(Items from a dataset)
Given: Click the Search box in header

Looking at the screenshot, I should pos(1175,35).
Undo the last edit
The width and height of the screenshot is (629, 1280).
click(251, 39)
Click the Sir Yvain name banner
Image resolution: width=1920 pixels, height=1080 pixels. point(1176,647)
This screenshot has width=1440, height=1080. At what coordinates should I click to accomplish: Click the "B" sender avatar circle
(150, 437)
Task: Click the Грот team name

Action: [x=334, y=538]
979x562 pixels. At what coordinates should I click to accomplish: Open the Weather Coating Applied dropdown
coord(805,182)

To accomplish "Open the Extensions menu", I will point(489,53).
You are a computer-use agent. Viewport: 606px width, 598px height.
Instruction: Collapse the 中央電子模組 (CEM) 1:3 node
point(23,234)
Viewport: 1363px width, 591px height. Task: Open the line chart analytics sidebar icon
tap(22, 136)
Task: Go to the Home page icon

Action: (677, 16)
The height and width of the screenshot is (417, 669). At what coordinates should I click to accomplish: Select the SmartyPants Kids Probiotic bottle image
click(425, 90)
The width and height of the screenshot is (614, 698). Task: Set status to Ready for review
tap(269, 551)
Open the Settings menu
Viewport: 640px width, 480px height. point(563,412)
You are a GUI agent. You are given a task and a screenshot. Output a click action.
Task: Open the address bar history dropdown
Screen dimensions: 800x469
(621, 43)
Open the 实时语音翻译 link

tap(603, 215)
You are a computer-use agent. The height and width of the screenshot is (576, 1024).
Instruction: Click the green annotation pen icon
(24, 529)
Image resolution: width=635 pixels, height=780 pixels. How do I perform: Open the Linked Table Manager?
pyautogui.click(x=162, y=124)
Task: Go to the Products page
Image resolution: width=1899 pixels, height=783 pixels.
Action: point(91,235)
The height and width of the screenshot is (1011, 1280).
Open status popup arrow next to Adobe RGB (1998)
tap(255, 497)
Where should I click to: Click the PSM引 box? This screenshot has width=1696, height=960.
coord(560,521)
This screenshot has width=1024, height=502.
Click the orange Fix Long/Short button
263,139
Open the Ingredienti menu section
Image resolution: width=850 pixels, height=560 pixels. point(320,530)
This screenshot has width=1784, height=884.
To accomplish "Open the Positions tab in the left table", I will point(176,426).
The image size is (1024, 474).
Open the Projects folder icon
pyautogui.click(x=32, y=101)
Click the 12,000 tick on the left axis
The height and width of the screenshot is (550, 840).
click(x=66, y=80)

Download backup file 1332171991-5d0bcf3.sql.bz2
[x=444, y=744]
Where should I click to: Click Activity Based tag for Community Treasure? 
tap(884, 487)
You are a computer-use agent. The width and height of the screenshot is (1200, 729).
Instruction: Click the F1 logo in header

= Exercise =
Would you copy each line of the records that contains "left"?

= Solution to this problem =
To accomplish "Open the Positions tab in the left table", I will point(176,426).
Click the 12,000 tick on the left axis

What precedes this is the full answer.